Saved data entries

↓↓↓

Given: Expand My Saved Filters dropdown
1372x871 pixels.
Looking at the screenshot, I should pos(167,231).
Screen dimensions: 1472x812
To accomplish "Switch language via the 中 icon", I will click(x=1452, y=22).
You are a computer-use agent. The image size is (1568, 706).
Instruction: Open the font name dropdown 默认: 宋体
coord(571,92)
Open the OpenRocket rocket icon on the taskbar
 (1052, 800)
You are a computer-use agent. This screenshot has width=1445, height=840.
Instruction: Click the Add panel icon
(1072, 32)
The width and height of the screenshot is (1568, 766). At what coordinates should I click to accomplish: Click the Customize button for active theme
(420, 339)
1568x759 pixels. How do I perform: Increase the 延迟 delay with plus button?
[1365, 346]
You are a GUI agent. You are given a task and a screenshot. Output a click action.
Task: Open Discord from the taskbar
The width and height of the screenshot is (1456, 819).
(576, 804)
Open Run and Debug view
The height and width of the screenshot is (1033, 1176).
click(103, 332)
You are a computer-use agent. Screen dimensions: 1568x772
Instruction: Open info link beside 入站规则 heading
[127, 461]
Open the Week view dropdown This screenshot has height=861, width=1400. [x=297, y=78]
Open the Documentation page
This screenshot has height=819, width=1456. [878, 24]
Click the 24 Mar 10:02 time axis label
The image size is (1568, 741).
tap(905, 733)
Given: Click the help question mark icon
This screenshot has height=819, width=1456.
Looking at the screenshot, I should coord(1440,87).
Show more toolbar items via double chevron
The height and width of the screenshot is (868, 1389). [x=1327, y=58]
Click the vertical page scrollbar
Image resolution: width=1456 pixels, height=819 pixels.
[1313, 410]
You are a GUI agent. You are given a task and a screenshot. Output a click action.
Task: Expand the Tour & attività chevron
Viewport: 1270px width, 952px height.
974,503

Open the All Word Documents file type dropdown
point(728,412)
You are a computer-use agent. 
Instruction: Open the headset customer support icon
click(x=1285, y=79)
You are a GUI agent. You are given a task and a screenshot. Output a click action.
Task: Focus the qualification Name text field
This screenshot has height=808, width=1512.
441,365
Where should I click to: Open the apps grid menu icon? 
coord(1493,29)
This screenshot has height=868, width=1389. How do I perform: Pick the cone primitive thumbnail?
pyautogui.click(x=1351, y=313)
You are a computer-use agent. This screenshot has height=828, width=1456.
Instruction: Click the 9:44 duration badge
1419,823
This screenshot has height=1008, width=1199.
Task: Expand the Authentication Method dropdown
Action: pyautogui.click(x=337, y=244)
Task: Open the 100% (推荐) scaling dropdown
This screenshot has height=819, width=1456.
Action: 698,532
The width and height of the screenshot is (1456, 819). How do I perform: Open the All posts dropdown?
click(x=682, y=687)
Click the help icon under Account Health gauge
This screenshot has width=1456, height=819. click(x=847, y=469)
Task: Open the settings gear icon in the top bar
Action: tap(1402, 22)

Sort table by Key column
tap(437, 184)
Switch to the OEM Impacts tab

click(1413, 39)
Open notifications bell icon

↑↑↑

• _Brief_
All entries must be repeated verbatim.

• _Exercise result_
Given: Expand My Saved Filters dropdown
1372x871 pixels.
Looking at the screenshot, I should pos(167,231).
Screen dimensions: 1472x812
To accomplish "Switch language via the 中 icon", I will click(x=1452, y=22).
You are a computer-use agent. The image size is (1568, 706).
Instruction: Open the font name dropdown 默认: 宋体
coord(571,92)
Open the OpenRocket rocket icon on the taskbar
 (1052, 800)
You are a computer-use agent. This screenshot has width=1445, height=840.
Instruction: Click the Add panel icon
(1072, 32)
The width and height of the screenshot is (1568, 766). At what coordinates should I click to accomplish: Click the Customize button for active theme
(420, 339)
1568x759 pixels. How do I perform: Increase the 延迟 delay with plus button?
[1365, 346]
You are a GUI agent. You are given a task and a screenshot. Output a click action.
Task: Open Discord from the taskbar
The width and height of the screenshot is (1456, 819).
(576, 804)
Open Run and Debug view
The height and width of the screenshot is (1033, 1176).
click(103, 332)
You are a computer-use agent. Screen dimensions: 1568x772
Instruction: Open info link beside 入站规则 heading
[127, 461]
Open the Week view dropdown This screenshot has height=861, width=1400. [x=297, y=78]
Open the Documentation page
This screenshot has height=819, width=1456. [878, 24]
Click the 24 Mar 10:02 time axis label
The image size is (1568, 741).
tap(905, 733)
Given: Click the help question mark icon
This screenshot has height=819, width=1456.
Looking at the screenshot, I should coord(1440,87).
Show more toolbar items via double chevron
The height and width of the screenshot is (868, 1389). [x=1327, y=58]
Click the vertical page scrollbar
Image resolution: width=1456 pixels, height=819 pixels.
[1313, 410]
You are a GUI agent. You are given a task and a screenshot. Output a click action.
Task: Expand the Tour & attività chevron
Viewport: 1270px width, 952px height.
974,503

Open the All Word Documents file type dropdown
point(728,412)
You are a computer-use agent. 
Instruction: Open the headset customer support icon
click(x=1285, y=79)
You are a GUI agent. You are given a task and a screenshot. Output a click action.
Task: Focus the qualification Name text field
This screenshot has height=808, width=1512.
441,365
Where should I click to: Open the apps grid menu icon? 
coord(1493,29)
This screenshot has height=868, width=1389. How do I perform: Pick the cone primitive thumbnail?
pyautogui.click(x=1351, y=313)
You are a computer-use agent. This screenshot has height=828, width=1456.
Instruction: Click the 9:44 duration badge
1419,823
This screenshot has height=1008, width=1199.
Task: Expand the Authentication Method dropdown
Action: pyautogui.click(x=337, y=244)
Task: Open the 100% (推荐) scaling dropdown
This screenshot has height=819, width=1456.
Action: 698,532
The width and height of the screenshot is (1456, 819). How do I perform: Open the All posts dropdown?
click(x=682, y=687)
Click the help icon under Account Health gauge
This screenshot has width=1456, height=819. click(x=847, y=469)
Task: Open the settings gear icon in the top bar
Action: tap(1402, 22)

Sort table by Key column
tap(437, 184)
Switch to the OEM Impacts tab

click(1413, 39)
Open notifications bell icon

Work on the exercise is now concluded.